Group Members: Michael Church Carson, Hadyan Fahreza, Solomon Gomez, Danyal Hamid, Vahid Hedley, Atrin Morteza Ghasemi, and Reza Soleimani
Orange is a French multinational telecommunications company with approximately 266 million customers. Like all telecom companies, one of the constant threats to Orange's business model is customer churn, the rate at which customers leave. In order to protect its top line, Orange cannot just attract new customers, it also needs to minimize the rate at which its current customers are leaving, and likely signing on to a plan with one of its competitors. In that data we have collected about Orange’s customers, the churn rate is approximately 17%. Our objective is to help Orange lower this churn rate. Our industry research suggests that Orange has room for improvement. A recent study of major American telecom/internet providers (AT&T, Verizon, T-Mobile, and Sprint) found that the average rate of churn was approximately 2%. Therefore, we think it is reasonable to reduce Orange's churn rate by 3-5%. To this end, we will analyze the data and develop models that predict churn rate. These models will allow us to identify the factors that are causing customers to leave Orange.
We hypothesize that there will be two primary predictors of customer churn. First, we think that a high number of calls to Orange's customer service agents will mean that a customer is more likely to Churn. If a customer is calling repeatedly, it is a good indication that they are having trouble with their service and that they are therefore less satisfied with the service and more likely to leave. Secondly, we hypothesize that customers who have large charges will be more likely to leave.
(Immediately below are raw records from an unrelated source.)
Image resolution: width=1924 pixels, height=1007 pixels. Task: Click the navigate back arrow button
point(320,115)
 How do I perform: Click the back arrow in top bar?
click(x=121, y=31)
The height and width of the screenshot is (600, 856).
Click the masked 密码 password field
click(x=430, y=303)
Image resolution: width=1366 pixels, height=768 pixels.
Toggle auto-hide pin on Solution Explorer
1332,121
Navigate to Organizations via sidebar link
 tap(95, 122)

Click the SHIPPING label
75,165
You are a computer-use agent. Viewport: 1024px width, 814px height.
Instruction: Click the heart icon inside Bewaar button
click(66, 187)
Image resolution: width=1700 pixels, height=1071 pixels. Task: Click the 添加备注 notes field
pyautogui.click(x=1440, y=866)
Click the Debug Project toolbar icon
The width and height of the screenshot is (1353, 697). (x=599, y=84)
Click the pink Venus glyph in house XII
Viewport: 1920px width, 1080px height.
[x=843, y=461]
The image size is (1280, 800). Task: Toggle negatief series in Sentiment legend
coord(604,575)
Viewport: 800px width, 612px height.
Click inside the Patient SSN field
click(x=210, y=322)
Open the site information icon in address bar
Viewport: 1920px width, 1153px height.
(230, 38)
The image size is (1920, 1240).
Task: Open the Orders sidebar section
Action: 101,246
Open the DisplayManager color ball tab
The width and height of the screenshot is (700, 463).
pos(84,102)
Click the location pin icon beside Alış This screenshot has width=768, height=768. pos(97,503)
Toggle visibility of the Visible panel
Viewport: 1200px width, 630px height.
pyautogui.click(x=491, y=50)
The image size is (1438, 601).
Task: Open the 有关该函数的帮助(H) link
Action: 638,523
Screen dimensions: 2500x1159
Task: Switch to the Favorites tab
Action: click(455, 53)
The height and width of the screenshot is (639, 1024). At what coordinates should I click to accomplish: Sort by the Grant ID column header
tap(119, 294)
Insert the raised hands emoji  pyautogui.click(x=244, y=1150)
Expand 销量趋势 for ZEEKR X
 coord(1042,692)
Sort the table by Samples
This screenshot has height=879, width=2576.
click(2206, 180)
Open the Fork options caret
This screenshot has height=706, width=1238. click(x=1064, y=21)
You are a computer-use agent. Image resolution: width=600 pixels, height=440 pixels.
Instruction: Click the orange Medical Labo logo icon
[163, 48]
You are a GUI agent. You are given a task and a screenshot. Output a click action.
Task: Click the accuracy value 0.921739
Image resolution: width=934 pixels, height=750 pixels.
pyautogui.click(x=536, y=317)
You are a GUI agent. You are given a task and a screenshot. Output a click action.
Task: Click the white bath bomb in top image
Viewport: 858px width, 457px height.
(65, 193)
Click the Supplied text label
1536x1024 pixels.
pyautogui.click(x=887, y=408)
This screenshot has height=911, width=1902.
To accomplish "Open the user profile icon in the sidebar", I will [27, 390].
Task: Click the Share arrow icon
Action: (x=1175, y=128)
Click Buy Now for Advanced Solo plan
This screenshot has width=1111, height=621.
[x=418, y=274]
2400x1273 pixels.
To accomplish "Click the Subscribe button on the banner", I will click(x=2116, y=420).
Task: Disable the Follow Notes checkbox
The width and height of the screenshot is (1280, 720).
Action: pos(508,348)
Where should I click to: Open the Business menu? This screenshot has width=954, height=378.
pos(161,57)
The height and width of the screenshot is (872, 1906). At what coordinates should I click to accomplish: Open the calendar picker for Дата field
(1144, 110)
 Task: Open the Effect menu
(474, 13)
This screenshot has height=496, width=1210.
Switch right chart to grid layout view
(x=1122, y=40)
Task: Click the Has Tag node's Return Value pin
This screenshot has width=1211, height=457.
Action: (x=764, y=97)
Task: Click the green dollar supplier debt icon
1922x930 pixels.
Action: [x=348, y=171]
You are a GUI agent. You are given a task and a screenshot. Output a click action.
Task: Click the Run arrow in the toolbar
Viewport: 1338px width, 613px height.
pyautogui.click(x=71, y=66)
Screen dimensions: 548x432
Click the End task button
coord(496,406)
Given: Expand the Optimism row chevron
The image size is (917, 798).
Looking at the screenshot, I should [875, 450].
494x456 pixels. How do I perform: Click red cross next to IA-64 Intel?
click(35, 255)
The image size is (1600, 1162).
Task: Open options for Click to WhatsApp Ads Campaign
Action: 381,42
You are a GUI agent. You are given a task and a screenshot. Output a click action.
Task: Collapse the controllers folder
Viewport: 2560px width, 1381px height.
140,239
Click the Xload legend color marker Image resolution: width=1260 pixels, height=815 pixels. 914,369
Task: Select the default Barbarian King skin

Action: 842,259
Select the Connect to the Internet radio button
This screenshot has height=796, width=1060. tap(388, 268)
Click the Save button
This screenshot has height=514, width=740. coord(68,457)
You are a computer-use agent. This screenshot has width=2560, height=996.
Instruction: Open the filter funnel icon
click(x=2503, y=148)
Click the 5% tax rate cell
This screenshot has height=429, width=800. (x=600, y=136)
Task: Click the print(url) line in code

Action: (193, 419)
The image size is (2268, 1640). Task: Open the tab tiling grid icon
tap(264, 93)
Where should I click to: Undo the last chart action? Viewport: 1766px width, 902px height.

If they are paying more, it seems reasonable to think that they will be more critical of Orange's service, possibly less satisfied with it, and more likely to look for alternatives that might be cheaper.
The data contains information about the phone plans of 2666 of Orange's customers (see Churn.csv file). The data contains the following columns:
State - U.S. state the customer lives in.
Area_code - Customer's telephone area code.
Account_length - Duration of customers' accounts (months).
Total_day_minutes - Total daytime minutes used by the customer.
Total_day_calls - Total daytime calls placed by the customer.
Total_day_charge - Total daytime charges incurred by the customer.
Total_eve_minutes - Total evening minutes used by the customer.
Total_eve_calls - Total evening calls placed by the customer.
Total_eve_charge - Total evening charges incurred by the customer.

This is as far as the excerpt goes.